REZONING HARLEM grew out of an innovative course at Hunter College, "Media, Community Advocacy and the Urban Environment", that brought together graduate students from the fields of Film & Media and Urban Planning. After the City officials' bureaucratic presentation of a massive rezoning plan for the 125th Street corridor at a public hearing, community members delivered passionate testimony, anticipating the problems the rezoning would exacerbate: lack of affordable housing, displacement of viable local businesses and loss of the world's most famed African-American neighborhood. Our story emerged: a community's struggle for determination in the future of Harlem and in the future of their lives.
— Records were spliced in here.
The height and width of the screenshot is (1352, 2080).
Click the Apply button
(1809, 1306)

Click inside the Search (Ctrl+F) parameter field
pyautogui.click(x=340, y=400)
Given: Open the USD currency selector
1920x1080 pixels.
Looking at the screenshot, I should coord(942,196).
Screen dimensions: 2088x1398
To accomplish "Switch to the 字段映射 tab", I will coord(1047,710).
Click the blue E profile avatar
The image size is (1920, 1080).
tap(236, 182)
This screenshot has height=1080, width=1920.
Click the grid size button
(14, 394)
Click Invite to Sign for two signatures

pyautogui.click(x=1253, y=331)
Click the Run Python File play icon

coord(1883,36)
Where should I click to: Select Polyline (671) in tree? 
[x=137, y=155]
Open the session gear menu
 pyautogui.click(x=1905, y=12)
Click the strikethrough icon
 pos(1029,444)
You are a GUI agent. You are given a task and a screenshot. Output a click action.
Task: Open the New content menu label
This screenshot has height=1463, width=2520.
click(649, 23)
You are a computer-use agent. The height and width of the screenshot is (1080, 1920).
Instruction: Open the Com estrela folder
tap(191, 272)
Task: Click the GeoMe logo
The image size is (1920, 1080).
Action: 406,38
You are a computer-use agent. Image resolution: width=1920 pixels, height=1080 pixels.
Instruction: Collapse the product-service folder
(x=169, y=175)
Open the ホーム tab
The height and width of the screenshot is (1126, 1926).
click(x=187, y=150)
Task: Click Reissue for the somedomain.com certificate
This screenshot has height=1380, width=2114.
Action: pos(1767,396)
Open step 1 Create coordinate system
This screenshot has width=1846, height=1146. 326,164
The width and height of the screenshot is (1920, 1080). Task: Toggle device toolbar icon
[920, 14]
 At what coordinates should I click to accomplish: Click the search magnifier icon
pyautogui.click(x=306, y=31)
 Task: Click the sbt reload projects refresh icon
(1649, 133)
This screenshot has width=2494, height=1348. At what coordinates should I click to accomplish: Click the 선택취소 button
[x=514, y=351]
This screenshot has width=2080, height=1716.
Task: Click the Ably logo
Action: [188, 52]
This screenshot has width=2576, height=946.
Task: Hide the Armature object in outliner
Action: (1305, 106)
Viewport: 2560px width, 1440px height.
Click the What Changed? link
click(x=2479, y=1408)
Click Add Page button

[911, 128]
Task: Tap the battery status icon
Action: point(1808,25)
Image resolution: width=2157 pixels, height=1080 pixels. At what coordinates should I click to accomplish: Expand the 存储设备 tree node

The 125th Street rezoning was an intense time line, with community meetings happening every weekend, and public hearings and committee meetings often not announced until the day before. We were uptown in Harlem, we were downtown at City Planning and City Hall, talking to as many people as we could and filming as much as possible. We worked closely with community members and urban planners to unravel the often cryptic urban planning language and navigate through the various steps in the city's legislative process. We focused on historic preservation, small businesses, housing and displacement, height limits, the connection between the real estate industry and politics, and the over-arching theme: the community of Harlem that was left out of the planning process.
This film is extremely relevant today, as the Bloomberg Administration has signed over 100 rezoning plans into law and continues to thrust developer-driven planning models on traditional working-class neighborhoods. Aside from raising public awareness, we intend on using the film as an educational and organizing tool to mobilize neighborhoods to begin re-shaping legislation to better reflect the community’s actual needs. Ultimately, we hope this film will encourage viewers to critically examine the Bloomberg Administration’s predisposition to side with the real estate industry as opposed to promoting true community based planning.